Minggu, 16 Maret 2014

06.15 - No comments

Yang Kedua (11)

          “Hei, bengong siang-siang! Ati-ati kesambet lho!”
          “Eh, kamu. Haha.. Siapa yang bengong coba?” elakku kaget melihat Tyo menghampiriku di kantin saat istirahat sekolah.
          “Kalo kamu ngga bengong kamu ngeliatin siapa dari tadi? Tiang?” godanya sambil melihat ke arah tatapanku tadi.
          “Iya. Tiang yang bisa main basket. Eh, maksudku, enggak, enggak ngeliatin tiang kok,” aku berusaha tertawa. Garing. Ya, sudah dua bulan tiga hari Rama di Jakarta dan tidak mengabariku. Cewek mana yang nggak khawatir pacarnya pergi jauh tanpa kabar?
          “Kamu kangen Rama kan?” Tanya Tyo tiba-tiba. Wajahnya berubah serius.
          “Tyo, cewek mana sih yang enggak kangen sama pacarnya?” aku tersenyum. Senyum paksaan.
          “Dan cowok mana sih yang rela liat cewek yang dia sayang sedih mulu gara-gara pacarnya yang ngabain dia?” Tyo tersenyum. Dia memegan tanganku tapi angsung kutepis. Jantungku berdebar. Ya Tuhan, apa maksudnya?
          “Kamu lagi naksir cewek ya? Siapa? Kok enggak pernah cerita sih?” tanyaku sok polos. Feelingku sudah tak enak.
          “Kamu.”
          “Ha?”
          “Ya, kamu.
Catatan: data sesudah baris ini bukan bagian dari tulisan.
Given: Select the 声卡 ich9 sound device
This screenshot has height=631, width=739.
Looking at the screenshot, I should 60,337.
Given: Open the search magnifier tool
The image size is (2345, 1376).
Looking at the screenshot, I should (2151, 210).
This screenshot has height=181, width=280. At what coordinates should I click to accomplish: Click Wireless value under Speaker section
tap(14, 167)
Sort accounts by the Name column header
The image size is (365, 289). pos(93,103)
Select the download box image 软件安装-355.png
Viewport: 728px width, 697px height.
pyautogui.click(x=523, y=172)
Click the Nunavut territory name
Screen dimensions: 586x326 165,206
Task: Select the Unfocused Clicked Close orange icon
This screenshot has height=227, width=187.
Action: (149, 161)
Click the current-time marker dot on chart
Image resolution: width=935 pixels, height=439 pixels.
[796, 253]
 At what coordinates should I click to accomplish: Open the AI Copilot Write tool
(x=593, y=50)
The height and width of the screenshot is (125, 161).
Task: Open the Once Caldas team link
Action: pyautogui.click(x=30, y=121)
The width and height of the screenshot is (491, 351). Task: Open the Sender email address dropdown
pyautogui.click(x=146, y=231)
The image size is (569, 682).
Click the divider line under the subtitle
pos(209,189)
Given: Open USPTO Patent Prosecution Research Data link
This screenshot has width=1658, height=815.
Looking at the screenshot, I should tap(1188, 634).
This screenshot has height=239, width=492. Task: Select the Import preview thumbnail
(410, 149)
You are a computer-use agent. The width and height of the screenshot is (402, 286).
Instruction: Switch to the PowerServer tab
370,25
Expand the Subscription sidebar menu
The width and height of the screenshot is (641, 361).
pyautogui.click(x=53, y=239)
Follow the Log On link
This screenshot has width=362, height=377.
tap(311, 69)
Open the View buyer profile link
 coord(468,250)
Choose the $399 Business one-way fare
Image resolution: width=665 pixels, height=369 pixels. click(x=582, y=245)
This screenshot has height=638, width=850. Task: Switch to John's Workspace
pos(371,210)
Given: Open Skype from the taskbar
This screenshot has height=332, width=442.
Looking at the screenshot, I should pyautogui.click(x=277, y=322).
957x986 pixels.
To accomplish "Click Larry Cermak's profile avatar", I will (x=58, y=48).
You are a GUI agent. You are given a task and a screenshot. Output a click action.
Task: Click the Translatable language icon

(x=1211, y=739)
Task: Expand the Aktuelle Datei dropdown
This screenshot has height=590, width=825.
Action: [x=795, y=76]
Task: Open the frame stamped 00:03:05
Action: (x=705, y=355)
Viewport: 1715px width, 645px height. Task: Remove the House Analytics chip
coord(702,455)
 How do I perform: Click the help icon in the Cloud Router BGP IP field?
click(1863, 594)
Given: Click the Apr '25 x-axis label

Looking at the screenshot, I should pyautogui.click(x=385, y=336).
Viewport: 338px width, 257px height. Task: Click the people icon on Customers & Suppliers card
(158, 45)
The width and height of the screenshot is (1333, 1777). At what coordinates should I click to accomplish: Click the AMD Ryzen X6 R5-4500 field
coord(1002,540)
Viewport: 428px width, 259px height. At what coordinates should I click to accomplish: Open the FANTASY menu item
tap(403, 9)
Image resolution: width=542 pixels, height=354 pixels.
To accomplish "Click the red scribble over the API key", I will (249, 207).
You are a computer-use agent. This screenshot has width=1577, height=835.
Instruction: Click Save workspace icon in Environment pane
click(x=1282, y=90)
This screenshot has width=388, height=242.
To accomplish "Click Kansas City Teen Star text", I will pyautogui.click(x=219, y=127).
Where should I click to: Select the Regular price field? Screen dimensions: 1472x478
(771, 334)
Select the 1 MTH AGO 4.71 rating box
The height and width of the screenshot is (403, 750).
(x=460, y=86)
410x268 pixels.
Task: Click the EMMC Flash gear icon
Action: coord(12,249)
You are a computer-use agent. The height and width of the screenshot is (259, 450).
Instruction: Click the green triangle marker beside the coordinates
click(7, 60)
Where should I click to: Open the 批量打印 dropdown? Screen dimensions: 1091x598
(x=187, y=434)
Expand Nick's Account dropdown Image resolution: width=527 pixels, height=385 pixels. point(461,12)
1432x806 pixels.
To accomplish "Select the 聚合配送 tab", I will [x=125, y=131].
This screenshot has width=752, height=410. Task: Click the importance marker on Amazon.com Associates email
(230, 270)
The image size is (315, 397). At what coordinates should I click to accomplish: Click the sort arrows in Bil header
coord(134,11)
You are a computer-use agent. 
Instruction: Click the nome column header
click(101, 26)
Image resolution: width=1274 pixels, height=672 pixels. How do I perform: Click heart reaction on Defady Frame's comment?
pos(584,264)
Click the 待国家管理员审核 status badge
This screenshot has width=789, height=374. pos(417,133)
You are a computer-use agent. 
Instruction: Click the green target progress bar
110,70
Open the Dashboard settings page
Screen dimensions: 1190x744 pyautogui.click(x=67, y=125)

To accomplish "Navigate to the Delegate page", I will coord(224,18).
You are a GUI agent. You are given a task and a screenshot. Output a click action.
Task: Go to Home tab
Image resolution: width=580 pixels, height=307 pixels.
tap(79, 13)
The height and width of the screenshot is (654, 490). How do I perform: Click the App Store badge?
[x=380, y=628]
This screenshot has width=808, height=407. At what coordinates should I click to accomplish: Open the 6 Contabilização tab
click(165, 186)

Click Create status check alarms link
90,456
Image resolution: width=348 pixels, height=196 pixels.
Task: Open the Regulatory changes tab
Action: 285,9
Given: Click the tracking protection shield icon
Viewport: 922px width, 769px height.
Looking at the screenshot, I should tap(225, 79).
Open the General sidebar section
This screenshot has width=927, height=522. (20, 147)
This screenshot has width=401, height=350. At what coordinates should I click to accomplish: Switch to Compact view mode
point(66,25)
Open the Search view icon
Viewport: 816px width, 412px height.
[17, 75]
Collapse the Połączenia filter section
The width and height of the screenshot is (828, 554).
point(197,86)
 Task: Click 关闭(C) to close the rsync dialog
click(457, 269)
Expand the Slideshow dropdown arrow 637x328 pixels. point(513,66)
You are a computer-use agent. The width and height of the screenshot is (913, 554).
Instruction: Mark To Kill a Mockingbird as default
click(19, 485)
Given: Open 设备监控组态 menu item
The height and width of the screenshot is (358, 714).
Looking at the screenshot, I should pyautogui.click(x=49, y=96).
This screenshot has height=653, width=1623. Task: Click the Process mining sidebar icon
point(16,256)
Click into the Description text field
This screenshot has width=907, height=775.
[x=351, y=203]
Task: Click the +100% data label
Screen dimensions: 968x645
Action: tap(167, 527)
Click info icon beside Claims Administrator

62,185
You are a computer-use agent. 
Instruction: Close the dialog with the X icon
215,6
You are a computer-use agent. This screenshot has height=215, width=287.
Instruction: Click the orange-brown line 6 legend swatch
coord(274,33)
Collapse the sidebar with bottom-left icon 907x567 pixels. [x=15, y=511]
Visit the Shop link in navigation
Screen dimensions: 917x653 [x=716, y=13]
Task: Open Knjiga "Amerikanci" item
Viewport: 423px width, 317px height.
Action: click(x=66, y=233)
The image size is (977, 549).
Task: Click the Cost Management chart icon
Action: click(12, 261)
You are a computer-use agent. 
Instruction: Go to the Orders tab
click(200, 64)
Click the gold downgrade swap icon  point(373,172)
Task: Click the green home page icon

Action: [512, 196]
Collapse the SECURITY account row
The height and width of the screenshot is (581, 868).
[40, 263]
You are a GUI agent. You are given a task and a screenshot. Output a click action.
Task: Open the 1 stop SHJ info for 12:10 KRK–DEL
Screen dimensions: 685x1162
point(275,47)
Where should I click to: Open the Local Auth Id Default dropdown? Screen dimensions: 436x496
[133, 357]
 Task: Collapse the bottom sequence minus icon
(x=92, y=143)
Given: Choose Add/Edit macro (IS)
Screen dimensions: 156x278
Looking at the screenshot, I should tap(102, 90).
Aku sayang kamu.”
          “Tapi…”
          “Sejak pertama kali aku liat kamu masuk sekolah ini. Sejak pertama kali aku liat kamu di pinggir lapangan basket, sejak pertama kali aku liat kamu di kompleks perumahan.”
          Aku tak dapat berkata apa-apa lagi. Ini semua pasti mimpi! Tak mungkun seorang Tyo menyukaiku. Maksudku, dia teman Rama! Ini mustahil. Tapi tampaknya Tyo tidak bercanda. Sorot matanya mengatakan dia sedang serius.
          Sebenarnya Tyo adalah lelaki yang baik dan perhatian. Dia seperti Rama beda tubuh.
          “Jadi?” tanyaku memberanikan diri.

          Tyo tersenyum. “Aku mau jadi yang kedua.”